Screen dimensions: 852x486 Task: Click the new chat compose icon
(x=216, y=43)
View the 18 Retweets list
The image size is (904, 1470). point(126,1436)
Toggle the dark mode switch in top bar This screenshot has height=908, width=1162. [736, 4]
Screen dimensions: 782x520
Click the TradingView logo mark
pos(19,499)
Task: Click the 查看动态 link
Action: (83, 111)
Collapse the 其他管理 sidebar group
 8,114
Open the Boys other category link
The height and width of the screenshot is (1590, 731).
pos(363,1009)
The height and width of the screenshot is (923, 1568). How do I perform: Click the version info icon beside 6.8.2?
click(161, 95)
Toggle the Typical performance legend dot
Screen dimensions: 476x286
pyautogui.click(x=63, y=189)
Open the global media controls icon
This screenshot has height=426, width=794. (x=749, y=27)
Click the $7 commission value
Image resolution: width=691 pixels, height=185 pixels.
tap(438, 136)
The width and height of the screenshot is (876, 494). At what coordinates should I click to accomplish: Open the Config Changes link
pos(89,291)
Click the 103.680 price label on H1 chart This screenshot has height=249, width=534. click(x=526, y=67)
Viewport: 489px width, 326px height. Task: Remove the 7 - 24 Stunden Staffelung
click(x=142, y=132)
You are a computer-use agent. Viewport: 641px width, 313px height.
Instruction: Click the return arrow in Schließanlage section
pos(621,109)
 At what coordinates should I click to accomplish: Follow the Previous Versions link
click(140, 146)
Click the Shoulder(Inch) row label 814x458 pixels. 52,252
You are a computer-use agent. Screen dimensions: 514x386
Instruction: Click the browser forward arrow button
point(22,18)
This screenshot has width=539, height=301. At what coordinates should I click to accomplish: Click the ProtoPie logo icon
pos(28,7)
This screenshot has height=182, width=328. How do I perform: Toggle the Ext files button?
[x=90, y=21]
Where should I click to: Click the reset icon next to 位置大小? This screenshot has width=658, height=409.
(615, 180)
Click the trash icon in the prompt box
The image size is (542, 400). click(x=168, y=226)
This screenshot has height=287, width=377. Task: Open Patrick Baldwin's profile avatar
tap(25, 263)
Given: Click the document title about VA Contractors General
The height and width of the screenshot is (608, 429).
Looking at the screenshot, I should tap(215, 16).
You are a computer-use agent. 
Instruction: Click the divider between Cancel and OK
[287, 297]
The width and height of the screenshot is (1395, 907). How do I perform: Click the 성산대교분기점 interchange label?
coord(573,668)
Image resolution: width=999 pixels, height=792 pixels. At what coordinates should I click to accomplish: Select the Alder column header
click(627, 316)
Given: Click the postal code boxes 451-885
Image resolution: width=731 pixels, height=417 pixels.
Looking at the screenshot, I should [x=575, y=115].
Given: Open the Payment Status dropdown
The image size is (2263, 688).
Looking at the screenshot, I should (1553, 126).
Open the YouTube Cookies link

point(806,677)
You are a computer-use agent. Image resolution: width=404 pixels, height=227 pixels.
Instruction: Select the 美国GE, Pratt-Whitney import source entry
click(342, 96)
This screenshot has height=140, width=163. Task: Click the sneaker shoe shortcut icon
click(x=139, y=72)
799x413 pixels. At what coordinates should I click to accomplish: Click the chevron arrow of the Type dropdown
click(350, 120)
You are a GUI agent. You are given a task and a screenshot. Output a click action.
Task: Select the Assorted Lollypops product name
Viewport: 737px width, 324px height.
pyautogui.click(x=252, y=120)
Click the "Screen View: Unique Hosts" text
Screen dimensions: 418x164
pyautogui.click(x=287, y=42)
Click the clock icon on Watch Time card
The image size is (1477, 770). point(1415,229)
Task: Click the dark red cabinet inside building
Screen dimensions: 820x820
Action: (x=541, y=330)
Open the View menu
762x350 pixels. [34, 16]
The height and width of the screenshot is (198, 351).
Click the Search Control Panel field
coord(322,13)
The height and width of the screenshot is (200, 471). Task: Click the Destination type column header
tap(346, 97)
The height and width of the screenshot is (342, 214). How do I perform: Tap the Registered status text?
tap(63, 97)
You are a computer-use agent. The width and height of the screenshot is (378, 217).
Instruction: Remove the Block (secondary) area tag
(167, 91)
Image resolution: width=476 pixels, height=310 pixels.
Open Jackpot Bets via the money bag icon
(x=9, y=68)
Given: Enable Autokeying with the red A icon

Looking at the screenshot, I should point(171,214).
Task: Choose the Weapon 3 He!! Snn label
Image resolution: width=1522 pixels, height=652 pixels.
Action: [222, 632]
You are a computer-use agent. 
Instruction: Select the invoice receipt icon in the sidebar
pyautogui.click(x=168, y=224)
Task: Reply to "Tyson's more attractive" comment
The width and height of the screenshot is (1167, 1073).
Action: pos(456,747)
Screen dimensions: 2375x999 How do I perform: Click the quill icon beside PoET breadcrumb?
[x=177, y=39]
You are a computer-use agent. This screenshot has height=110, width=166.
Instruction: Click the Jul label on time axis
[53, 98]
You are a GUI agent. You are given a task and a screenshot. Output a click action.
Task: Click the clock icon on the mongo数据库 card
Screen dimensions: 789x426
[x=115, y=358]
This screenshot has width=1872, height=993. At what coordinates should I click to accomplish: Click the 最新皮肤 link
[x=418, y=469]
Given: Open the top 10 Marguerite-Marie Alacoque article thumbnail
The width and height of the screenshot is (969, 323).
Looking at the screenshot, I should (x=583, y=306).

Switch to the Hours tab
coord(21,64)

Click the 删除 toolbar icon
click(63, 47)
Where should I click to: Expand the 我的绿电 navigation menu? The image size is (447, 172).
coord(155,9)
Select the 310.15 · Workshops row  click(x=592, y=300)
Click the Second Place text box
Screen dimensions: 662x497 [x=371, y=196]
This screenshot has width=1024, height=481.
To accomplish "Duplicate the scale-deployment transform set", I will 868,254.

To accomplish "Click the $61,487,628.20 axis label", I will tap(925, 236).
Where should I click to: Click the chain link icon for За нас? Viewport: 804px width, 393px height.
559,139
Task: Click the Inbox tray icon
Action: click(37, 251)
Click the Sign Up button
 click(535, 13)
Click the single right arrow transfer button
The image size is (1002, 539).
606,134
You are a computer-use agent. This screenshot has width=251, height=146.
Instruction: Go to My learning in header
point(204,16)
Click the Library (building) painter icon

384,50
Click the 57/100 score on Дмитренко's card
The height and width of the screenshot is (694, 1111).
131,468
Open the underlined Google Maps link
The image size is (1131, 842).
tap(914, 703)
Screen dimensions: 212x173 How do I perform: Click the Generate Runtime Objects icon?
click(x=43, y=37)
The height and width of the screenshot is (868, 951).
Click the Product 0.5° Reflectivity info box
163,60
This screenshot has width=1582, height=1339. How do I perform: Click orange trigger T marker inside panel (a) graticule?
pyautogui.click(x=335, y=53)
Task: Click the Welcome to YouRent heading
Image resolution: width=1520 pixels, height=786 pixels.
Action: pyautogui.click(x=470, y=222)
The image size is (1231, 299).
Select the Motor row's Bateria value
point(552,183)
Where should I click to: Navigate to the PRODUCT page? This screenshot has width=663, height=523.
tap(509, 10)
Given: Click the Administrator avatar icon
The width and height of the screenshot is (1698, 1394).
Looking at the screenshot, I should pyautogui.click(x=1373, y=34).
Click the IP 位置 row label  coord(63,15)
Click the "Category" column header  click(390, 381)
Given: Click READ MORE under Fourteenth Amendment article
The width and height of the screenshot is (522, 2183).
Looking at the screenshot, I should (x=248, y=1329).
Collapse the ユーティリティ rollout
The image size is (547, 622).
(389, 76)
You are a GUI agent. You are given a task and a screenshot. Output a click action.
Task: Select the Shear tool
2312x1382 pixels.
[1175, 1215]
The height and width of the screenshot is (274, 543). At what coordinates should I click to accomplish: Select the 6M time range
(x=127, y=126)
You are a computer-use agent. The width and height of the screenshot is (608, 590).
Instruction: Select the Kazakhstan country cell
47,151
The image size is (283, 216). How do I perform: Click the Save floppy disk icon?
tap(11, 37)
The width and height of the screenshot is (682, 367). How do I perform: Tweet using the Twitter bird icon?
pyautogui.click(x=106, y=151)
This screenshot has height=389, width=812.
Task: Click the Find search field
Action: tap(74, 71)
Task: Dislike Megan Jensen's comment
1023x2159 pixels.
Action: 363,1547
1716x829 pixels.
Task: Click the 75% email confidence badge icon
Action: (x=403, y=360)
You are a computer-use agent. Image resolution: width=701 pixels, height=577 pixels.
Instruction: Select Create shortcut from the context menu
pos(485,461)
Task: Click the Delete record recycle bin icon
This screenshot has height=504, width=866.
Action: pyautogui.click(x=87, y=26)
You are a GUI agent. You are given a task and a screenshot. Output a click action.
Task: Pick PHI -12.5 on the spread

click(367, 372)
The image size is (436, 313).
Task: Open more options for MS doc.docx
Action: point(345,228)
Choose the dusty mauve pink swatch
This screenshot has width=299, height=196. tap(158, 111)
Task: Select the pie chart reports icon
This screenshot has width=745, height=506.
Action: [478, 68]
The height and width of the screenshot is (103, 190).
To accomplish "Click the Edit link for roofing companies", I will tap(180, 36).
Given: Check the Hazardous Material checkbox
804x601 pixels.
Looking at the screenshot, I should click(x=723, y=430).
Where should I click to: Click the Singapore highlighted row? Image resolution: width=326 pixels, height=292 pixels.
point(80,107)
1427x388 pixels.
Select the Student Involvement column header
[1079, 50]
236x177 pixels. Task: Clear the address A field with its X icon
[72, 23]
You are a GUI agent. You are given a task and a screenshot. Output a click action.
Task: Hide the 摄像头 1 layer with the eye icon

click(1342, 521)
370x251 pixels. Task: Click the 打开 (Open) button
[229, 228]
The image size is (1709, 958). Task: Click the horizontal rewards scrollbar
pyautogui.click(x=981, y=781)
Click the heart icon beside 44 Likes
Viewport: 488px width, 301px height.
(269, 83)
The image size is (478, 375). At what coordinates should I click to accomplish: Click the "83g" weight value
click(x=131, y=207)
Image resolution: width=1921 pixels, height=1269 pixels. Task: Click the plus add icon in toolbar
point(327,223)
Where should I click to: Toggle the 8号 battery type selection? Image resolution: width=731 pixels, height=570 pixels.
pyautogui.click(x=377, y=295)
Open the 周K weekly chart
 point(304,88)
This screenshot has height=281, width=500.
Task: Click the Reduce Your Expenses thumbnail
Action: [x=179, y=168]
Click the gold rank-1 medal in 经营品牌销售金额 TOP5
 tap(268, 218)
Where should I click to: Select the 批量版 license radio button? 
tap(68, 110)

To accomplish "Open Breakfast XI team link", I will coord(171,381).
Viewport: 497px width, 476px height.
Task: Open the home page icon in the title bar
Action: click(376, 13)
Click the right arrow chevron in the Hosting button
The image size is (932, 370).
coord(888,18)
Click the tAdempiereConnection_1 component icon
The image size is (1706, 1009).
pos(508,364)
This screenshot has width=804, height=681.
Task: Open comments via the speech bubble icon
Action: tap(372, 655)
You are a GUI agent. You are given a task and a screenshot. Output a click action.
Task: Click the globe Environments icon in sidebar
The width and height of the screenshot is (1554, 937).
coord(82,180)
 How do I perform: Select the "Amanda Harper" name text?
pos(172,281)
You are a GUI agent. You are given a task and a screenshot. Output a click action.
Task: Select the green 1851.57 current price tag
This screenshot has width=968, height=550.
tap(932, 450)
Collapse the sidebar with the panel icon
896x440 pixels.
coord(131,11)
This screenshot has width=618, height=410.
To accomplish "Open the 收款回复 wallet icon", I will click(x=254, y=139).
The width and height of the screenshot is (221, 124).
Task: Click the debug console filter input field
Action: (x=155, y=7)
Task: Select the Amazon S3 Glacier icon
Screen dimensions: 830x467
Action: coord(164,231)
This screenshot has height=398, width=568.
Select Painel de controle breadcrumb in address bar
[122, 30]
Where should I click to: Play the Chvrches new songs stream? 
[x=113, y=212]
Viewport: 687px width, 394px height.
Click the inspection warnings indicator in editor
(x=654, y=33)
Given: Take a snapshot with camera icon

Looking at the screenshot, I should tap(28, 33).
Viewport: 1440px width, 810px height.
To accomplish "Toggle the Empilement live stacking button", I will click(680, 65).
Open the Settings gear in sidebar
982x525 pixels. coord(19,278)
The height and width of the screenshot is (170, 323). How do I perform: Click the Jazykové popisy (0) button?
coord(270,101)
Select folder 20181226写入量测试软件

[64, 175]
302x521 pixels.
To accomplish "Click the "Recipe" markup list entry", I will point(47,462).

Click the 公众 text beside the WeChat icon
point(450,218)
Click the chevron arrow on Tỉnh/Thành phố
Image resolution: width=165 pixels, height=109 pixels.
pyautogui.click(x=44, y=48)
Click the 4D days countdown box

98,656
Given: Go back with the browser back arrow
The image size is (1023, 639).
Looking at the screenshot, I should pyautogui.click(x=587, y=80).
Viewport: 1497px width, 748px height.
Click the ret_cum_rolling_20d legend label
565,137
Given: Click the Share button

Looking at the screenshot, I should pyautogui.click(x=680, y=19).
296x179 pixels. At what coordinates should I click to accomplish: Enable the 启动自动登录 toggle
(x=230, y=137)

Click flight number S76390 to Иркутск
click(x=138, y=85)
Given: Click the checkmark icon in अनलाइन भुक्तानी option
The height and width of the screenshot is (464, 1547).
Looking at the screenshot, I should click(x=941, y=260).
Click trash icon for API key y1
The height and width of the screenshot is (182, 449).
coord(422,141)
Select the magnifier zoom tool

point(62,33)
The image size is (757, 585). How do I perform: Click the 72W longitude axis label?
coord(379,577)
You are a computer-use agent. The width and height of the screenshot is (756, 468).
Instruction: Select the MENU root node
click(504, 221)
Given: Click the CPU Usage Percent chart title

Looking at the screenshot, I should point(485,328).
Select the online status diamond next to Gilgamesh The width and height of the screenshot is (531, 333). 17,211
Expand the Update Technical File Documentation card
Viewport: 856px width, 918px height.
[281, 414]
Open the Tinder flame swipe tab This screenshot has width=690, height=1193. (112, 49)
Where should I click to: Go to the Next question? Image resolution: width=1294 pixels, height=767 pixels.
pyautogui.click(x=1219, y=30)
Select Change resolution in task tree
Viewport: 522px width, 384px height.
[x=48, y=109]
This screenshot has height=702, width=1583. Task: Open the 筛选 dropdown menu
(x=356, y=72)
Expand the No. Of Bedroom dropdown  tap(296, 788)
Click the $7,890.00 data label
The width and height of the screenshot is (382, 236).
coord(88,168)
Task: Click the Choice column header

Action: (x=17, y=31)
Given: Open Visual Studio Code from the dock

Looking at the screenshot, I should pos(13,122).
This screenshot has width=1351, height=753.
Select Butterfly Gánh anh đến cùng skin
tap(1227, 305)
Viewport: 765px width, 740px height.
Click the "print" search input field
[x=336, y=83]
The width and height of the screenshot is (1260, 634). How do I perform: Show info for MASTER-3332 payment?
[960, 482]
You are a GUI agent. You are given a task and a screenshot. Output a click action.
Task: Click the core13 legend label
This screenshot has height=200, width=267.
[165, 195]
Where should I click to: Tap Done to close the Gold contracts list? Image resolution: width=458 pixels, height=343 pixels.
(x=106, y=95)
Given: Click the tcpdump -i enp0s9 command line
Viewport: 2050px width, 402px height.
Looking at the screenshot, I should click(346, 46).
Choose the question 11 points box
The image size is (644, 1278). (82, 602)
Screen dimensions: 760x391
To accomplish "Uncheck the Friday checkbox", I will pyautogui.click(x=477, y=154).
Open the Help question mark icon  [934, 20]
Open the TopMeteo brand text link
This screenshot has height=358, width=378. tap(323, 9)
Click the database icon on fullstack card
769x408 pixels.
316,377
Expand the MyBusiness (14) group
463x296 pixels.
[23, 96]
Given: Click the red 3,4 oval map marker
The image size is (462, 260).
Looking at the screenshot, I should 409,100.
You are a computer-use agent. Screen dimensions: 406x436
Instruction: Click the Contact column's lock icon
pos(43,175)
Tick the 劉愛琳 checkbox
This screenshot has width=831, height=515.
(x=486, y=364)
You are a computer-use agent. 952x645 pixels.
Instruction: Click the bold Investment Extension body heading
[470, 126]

----------

Duplicate the records above, starting with the line that contains "Click the single right arrow transfer button" and going on through the line that contains "tap(509, 10)", including both of those lines.

Click the single right arrow transfer button
The image size is (1002, 539).
606,134
You are a computer-use agent. This screenshot has width=251, height=146.
Instruction: Go to My learning in header
point(204,16)
Click the Library (building) painter icon

384,50
Click the 57/100 score on Дмитренко's card
The height and width of the screenshot is (694, 1111).
131,468
Open the underlined Google Maps link
The image size is (1131, 842).
tap(914, 703)
Screen dimensions: 212x173 How do I perform: Click the Generate Runtime Objects icon?
click(x=43, y=37)
The height and width of the screenshot is (868, 951).
Click the Product 0.5° Reflectivity info box
163,60
This screenshot has width=1582, height=1339. How do I perform: Click orange trigger T marker inside panel (a) graticule?
pyautogui.click(x=335, y=53)
Task: Click the Welcome to YouRent heading
Image resolution: width=1520 pixels, height=786 pixels.
Action: pyautogui.click(x=470, y=222)
The image size is (1231, 299).
Select the Motor row's Bateria value
point(552,183)
Where should I click to: Navigate to the PRODUCT page? This screenshot has width=663, height=523.
tap(509, 10)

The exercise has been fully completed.